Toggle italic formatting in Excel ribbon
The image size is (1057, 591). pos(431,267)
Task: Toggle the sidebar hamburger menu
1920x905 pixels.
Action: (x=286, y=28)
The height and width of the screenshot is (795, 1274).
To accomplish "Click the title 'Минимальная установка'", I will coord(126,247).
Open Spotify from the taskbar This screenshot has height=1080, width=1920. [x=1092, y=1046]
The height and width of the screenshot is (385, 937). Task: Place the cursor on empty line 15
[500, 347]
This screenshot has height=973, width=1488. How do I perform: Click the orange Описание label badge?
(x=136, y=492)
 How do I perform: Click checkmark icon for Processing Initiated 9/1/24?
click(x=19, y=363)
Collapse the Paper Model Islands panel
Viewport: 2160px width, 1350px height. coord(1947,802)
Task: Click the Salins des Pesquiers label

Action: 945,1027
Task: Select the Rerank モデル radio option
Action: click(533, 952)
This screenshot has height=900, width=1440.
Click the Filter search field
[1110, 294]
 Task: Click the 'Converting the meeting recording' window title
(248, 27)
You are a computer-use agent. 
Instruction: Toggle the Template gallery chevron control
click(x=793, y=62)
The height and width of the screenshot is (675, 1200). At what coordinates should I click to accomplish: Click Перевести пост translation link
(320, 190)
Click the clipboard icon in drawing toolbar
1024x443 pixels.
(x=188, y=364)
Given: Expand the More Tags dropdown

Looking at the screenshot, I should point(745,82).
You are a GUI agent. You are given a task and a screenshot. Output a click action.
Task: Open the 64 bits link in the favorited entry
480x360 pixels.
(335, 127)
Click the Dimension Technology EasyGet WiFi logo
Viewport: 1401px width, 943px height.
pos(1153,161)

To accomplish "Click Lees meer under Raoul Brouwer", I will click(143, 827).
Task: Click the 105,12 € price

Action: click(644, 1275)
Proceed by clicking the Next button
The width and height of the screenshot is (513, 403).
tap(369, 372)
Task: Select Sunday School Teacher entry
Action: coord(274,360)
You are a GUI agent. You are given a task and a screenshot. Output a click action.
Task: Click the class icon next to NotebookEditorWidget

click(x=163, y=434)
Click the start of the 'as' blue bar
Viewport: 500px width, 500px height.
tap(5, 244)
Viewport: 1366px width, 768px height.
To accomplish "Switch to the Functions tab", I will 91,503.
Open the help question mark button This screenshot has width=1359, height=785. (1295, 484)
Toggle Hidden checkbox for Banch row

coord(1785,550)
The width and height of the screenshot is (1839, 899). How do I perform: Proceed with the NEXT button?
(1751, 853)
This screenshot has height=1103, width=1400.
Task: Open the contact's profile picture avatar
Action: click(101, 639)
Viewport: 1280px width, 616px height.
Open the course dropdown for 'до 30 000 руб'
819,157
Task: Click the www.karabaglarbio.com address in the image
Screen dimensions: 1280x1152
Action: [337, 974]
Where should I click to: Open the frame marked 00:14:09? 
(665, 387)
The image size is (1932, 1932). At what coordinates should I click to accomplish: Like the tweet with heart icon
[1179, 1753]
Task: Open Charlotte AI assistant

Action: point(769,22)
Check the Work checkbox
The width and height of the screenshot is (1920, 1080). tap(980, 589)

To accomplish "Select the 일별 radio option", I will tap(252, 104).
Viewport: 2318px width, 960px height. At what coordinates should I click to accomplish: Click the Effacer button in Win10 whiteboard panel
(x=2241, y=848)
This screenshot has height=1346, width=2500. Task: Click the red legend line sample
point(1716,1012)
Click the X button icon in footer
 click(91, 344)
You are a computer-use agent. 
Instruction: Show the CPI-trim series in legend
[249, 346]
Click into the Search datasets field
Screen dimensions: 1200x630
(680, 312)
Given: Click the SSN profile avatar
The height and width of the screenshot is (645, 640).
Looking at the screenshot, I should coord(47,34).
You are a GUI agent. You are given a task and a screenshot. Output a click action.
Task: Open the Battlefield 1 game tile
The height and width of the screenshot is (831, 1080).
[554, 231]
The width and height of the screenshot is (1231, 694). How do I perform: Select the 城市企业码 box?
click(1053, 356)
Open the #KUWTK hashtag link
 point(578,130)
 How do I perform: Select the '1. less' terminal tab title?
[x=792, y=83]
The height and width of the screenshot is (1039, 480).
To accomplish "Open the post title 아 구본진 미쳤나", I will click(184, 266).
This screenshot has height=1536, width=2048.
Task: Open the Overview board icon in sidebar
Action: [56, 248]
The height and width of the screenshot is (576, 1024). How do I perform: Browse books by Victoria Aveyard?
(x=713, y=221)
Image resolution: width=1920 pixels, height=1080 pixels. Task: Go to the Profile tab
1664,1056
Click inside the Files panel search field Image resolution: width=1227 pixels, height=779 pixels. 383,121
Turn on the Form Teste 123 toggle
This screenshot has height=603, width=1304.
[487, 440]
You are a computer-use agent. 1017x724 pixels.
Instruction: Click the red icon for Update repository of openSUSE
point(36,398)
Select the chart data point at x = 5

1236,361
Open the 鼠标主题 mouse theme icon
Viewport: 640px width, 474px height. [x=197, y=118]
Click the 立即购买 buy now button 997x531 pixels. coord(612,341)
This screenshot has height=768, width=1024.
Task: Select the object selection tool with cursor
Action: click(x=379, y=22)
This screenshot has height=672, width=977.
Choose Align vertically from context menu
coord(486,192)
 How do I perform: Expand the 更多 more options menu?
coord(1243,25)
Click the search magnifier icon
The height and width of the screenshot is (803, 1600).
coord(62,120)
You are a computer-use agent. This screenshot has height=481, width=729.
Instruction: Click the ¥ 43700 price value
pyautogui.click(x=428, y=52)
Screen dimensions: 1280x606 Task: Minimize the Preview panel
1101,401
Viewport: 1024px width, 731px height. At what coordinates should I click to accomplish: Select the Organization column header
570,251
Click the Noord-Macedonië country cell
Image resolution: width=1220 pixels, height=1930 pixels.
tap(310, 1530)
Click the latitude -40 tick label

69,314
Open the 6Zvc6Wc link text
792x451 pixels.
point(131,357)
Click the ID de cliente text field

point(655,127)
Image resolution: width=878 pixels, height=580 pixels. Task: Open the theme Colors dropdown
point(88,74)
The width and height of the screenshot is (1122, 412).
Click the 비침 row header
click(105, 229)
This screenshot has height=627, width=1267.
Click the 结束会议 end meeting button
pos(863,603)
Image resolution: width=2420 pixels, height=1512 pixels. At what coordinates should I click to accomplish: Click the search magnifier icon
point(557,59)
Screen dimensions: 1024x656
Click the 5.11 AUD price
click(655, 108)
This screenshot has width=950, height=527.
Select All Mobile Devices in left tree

- [What to do]:
Rewrite all of the lines above, changing "hamburger menu" to "navigation menu" and leaving everything else untouched.

- [Task result]:
Toggle italic formatting in Excel ribbon
The image size is (1057, 591). pos(431,267)
Task: Toggle the sidebar navigation menu
1920x905 pixels.
Action: (x=286, y=28)
The height and width of the screenshot is (795, 1274).
To accomplish "Click the title 'Минимальная установка'", I will coord(126,247).
Open Spotify from the taskbar This screenshot has height=1080, width=1920. [x=1092, y=1046]
The height and width of the screenshot is (385, 937). Task: Place the cursor on empty line 15
[500, 347]
This screenshot has height=973, width=1488. How do I perform: Click the orange Описание label badge?
(x=136, y=492)
 How do I perform: Click checkmark icon for Processing Initiated 9/1/24?
click(x=19, y=363)
Collapse the Paper Model Islands panel
Viewport: 2160px width, 1350px height. coord(1947,802)
Task: Click the Salins des Pesquiers label

Action: 945,1027
Task: Select the Rerank モデル radio option
Action: click(533, 952)
This screenshot has height=900, width=1440.
Click the Filter search field
[1110, 294]
 Task: Click the 'Converting the meeting recording' window title
(248, 27)
You are a computer-use agent. 
Instruction: Toggle the Template gallery chevron control
click(x=793, y=62)
The height and width of the screenshot is (675, 1200). At what coordinates should I click to accomplish: Click Перевести пост translation link
(320, 190)
Click the clipboard icon in drawing toolbar
1024x443 pixels.
(x=188, y=364)
Given: Expand the More Tags dropdown

Looking at the screenshot, I should point(745,82).
You are a GUI agent. You are given a task and a screenshot. Output a click action.
Task: Open the 64 bits link in the favorited entry
480x360 pixels.
(335, 127)
Click the Dimension Technology EasyGet WiFi logo
Viewport: 1401px width, 943px height.
pos(1153,161)

To accomplish "Click Lees meer under Raoul Brouwer", I will click(143, 827).
Task: Click the 105,12 € price

Action: click(644, 1275)
Proceed by clicking the Next button
The width and height of the screenshot is (513, 403).
tap(369, 372)
Task: Select Sunday School Teacher entry
Action: coord(274,360)
You are a GUI agent. You are given a task and a screenshot. Output a click action.
Task: Click the class icon next to NotebookEditorWidget

click(x=163, y=434)
Click the start of the 'as' blue bar
Viewport: 500px width, 500px height.
tap(5, 244)
Viewport: 1366px width, 768px height.
To accomplish "Switch to the Functions tab", I will 91,503.
Open the help question mark button This screenshot has width=1359, height=785. (1295, 484)
Toggle Hidden checkbox for Banch row

coord(1785,550)
The width and height of the screenshot is (1839, 899). How do I perform: Proceed with the NEXT button?
(1751, 853)
This screenshot has height=1103, width=1400.
Task: Open the contact's profile picture avatar
Action: click(101, 639)
Viewport: 1280px width, 616px height.
Open the course dropdown for 'до 30 000 руб'
819,157
Task: Click the www.karabaglarbio.com address in the image
Screen dimensions: 1280x1152
Action: [337, 974]
Where should I click to: Open the frame marked 00:14:09? 
(665, 387)
The image size is (1932, 1932). At what coordinates should I click to accomplish: Like the tweet with heart icon
[1179, 1753]
Task: Open Charlotte AI assistant

Action: point(769,22)
Check the Work checkbox
The width and height of the screenshot is (1920, 1080). tap(980, 589)

To accomplish "Select the 일별 radio option", I will tap(252, 104).
Viewport: 2318px width, 960px height. At what coordinates should I click to accomplish: Click the Effacer button in Win10 whiteboard panel
(x=2241, y=848)
This screenshot has height=1346, width=2500. Task: Click the red legend line sample
point(1716,1012)
Click the X button icon in footer
 click(91, 344)
You are a computer-use agent. 
Instruction: Show the CPI-trim series in legend
[249, 346]
Click into the Search datasets field
Screen dimensions: 1200x630
(680, 312)
Given: Click the SSN profile avatar
The height and width of the screenshot is (645, 640).
Looking at the screenshot, I should coord(47,34).
You are a GUI agent. You are given a task and a screenshot. Output a click action.
Task: Open the Battlefield 1 game tile
The height and width of the screenshot is (831, 1080).
[554, 231]
The width and height of the screenshot is (1231, 694). How do I perform: Select the 城市企业码 box?
click(1053, 356)
Open the #KUWTK hashtag link
 point(578,130)
 How do I perform: Select the '1. less' terminal tab title?
[x=792, y=83]
The height and width of the screenshot is (1039, 480).
To accomplish "Open the post title 아 구본진 미쳤나", I will click(184, 266).
This screenshot has height=1536, width=2048.
Task: Open the Overview board icon in sidebar
Action: [56, 248]
The height and width of the screenshot is (576, 1024). How do I perform: Browse books by Victoria Aveyard?
(x=713, y=221)
Image resolution: width=1920 pixels, height=1080 pixels. Task: Go to the Profile tab
1664,1056
Click inside the Files panel search field Image resolution: width=1227 pixels, height=779 pixels. 383,121
Turn on the Form Teste 123 toggle
This screenshot has height=603, width=1304.
[487, 440]
You are a computer-use agent. 1017x724 pixels.
Instruction: Click the red icon for Update repository of openSUSE
point(36,398)
Select the chart data point at x = 5

1236,361
Open the 鼠标主题 mouse theme icon
Viewport: 640px width, 474px height. [x=197, y=118]
Click the 立即购买 buy now button 997x531 pixels. coord(612,341)
This screenshot has height=768, width=1024.
Task: Select the object selection tool with cursor
Action: click(x=379, y=22)
This screenshot has height=672, width=977.
Choose Align vertically from context menu
coord(486,192)
 How do I perform: Expand the 更多 more options menu?
coord(1243,25)
Click the search magnifier icon
The height and width of the screenshot is (803, 1600).
coord(62,120)
You are a computer-use agent. This screenshot has height=481, width=729.
Instruction: Click the ¥ 43700 price value
pyautogui.click(x=428, y=52)
Screen dimensions: 1280x606 Task: Minimize the Preview panel
1101,401
Viewport: 1024px width, 731px height. At what coordinates should I click to accomplish: Select the Organization column header
570,251
Click the Noord-Macedonië country cell
Image resolution: width=1220 pixels, height=1930 pixels.
tap(310, 1530)
Click the latitude -40 tick label

69,314
Open the 6Zvc6Wc link text
792x451 pixels.
point(131,357)
Click the ID de cliente text field

point(655,127)
Image resolution: width=878 pixels, height=580 pixels. Task: Open the theme Colors dropdown
point(88,74)
The width and height of the screenshot is (1122, 412).
Click the 비침 row header
click(105, 229)
This screenshot has height=627, width=1267.
Click the 结束会议 end meeting button
pos(863,603)
Image resolution: width=2420 pixels, height=1512 pixels. At what coordinates should I click to accomplish: Click the search magnifier icon
point(557,59)
Screen dimensions: 1024x656
Click the 5.11 AUD price
click(655, 108)
This screenshot has width=950, height=527.
Select All Mobile Devices in left tree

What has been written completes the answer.